ASSIGNED TASK> Please transcribe every record below exactly as it appears.

Data excerpts
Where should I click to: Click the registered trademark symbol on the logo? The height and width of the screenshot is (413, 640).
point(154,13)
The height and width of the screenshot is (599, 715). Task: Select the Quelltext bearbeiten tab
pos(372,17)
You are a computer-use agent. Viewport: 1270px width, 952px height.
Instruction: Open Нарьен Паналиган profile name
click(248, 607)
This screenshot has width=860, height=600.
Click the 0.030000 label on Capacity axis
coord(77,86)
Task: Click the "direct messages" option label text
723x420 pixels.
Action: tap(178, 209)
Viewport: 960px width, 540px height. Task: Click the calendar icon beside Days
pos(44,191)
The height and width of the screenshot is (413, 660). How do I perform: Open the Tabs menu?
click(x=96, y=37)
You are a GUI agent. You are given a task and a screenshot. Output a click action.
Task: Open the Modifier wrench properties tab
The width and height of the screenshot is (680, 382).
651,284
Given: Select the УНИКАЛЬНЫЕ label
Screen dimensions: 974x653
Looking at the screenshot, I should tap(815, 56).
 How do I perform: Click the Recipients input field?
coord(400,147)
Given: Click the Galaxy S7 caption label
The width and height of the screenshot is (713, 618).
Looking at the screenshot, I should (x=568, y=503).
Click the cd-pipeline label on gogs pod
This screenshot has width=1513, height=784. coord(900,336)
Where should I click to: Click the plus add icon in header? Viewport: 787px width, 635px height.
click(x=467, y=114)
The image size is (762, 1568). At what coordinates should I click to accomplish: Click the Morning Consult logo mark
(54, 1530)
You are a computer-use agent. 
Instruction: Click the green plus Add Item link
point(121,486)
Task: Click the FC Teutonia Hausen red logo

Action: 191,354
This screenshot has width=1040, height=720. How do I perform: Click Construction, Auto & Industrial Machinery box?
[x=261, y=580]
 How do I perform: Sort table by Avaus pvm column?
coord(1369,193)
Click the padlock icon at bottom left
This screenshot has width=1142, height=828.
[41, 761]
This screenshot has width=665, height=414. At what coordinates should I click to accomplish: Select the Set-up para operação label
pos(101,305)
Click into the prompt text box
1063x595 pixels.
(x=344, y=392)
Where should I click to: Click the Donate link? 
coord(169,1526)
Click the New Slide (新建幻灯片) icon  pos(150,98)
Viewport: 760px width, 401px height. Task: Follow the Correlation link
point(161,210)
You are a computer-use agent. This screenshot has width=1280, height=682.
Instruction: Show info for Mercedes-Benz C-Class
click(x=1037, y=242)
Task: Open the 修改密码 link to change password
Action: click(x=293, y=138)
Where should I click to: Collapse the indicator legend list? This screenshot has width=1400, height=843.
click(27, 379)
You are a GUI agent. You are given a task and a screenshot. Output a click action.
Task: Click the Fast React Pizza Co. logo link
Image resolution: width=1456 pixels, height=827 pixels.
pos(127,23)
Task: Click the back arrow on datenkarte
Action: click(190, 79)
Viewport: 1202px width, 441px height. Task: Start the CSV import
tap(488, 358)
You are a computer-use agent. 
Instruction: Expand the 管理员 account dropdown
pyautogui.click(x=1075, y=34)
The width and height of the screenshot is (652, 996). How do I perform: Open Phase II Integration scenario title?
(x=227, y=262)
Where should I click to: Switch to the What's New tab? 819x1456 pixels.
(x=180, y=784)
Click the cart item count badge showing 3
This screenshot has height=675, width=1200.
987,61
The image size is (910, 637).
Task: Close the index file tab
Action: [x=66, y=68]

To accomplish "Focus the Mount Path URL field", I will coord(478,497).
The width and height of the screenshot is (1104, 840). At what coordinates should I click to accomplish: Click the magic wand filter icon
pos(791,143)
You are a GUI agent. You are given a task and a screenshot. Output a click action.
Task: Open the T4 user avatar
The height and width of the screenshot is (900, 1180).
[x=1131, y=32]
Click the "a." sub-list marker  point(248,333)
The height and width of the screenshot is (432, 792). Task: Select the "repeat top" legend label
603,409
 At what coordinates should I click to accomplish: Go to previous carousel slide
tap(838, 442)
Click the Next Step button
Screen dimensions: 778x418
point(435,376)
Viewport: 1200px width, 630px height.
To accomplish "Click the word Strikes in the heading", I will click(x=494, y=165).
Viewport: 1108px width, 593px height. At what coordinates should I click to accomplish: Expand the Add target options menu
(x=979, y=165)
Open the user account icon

TASK OUTPUT>
Where should I click to: Click the registered trademark symbol on the logo? The height and width of the screenshot is (413, 640).
point(154,13)
The height and width of the screenshot is (599, 715). Task: Select the Quelltext bearbeiten tab
pos(372,17)
You are a computer-use agent. Viewport: 1270px width, 952px height.
Instruction: Open Нарьен Паналиган profile name
click(248, 607)
This screenshot has width=860, height=600.
Click the 0.030000 label on Capacity axis
coord(77,86)
Task: Click the "direct messages" option label text
723x420 pixels.
Action: tap(178, 209)
Viewport: 960px width, 540px height. Task: Click the calendar icon beside Days
pos(44,191)
The height and width of the screenshot is (413, 660). How do I perform: Open the Tabs menu?
click(x=96, y=37)
You are a GUI agent. You are given a task and a screenshot. Output a click action.
Task: Open the Modifier wrench properties tab
The width and height of the screenshot is (680, 382).
651,284
Given: Select the УНИКАЛЬНЫЕ label
Screen dimensions: 974x653
Looking at the screenshot, I should tap(815, 56).
 How do I perform: Click the Recipients input field?
coord(400,147)
Given: Click the Galaxy S7 caption label
The width and height of the screenshot is (713, 618).
Looking at the screenshot, I should (x=568, y=503).
Click the cd-pipeline label on gogs pod
This screenshot has width=1513, height=784. coord(900,336)
Where should I click to: Click the plus add icon in header? Viewport: 787px width, 635px height.
click(x=467, y=114)
The image size is (762, 1568). At what coordinates should I click to accomplish: Click the Morning Consult logo mark
(54, 1530)
You are a computer-use agent. 
Instruction: Click the green plus Add Item link
point(121,486)
Task: Click the FC Teutonia Hausen red logo

Action: 191,354
This screenshot has width=1040, height=720. How do I perform: Click Construction, Auto & Industrial Machinery box?
[x=261, y=580]
 How do I perform: Sort table by Avaus pvm column?
coord(1369,193)
Click the padlock icon at bottom left
This screenshot has width=1142, height=828.
[41, 761]
This screenshot has width=665, height=414. At what coordinates should I click to accomplish: Select the Set-up para operação label
pos(101,305)
Click into the prompt text box
1063x595 pixels.
(x=344, y=392)
Where should I click to: Click the Donate link? 
coord(169,1526)
Click the New Slide (新建幻灯片) icon  pos(150,98)
Viewport: 760px width, 401px height. Task: Follow the Correlation link
point(161,210)
You are a computer-use agent. This screenshot has width=1280, height=682.
Instruction: Show info for Mercedes-Benz C-Class
click(x=1037, y=242)
Task: Open the 修改密码 link to change password
Action: click(x=293, y=138)
Where should I click to: Collapse the indicator legend list? This screenshot has width=1400, height=843.
click(27, 379)
You are a GUI agent. You are given a task and a screenshot. Output a click action.
Task: Click the Fast React Pizza Co. logo link
Image resolution: width=1456 pixels, height=827 pixels.
pos(127,23)
Task: Click the back arrow on datenkarte
Action: click(190, 79)
Viewport: 1202px width, 441px height. Task: Start the CSV import
tap(488, 358)
You are a computer-use agent. 
Instruction: Expand the 管理员 account dropdown
pyautogui.click(x=1075, y=34)
The width and height of the screenshot is (652, 996). How do I perform: Open Phase II Integration scenario title?
(x=227, y=262)
Where should I click to: Switch to the What's New tab? 819x1456 pixels.
(x=180, y=784)
Click the cart item count badge showing 3
This screenshot has height=675, width=1200.
987,61
The image size is (910, 637).
Task: Close the index file tab
Action: [x=66, y=68]

To accomplish "Focus the Mount Path URL field", I will coord(478,497).
The width and height of the screenshot is (1104, 840). At what coordinates should I click to accomplish: Click the magic wand filter icon
pos(791,143)
You are a GUI agent. You are given a task and a screenshot. Output a click action.
Task: Open the T4 user avatar
The height and width of the screenshot is (900, 1180).
[x=1131, y=32]
Click the "a." sub-list marker  point(248,333)
The height and width of the screenshot is (432, 792). Task: Select the "repeat top" legend label
603,409
 At what coordinates should I click to accomplish: Go to previous carousel slide
tap(838, 442)
Click the Next Step button
Screen dimensions: 778x418
point(435,376)
Viewport: 1200px width, 630px height.
To accomplish "Click the word Strikes in the heading", I will click(x=494, y=165).
Viewport: 1108px width, 593px height. At what coordinates should I click to accomplish: Expand the Add target options menu
(x=979, y=165)
Open the user account icon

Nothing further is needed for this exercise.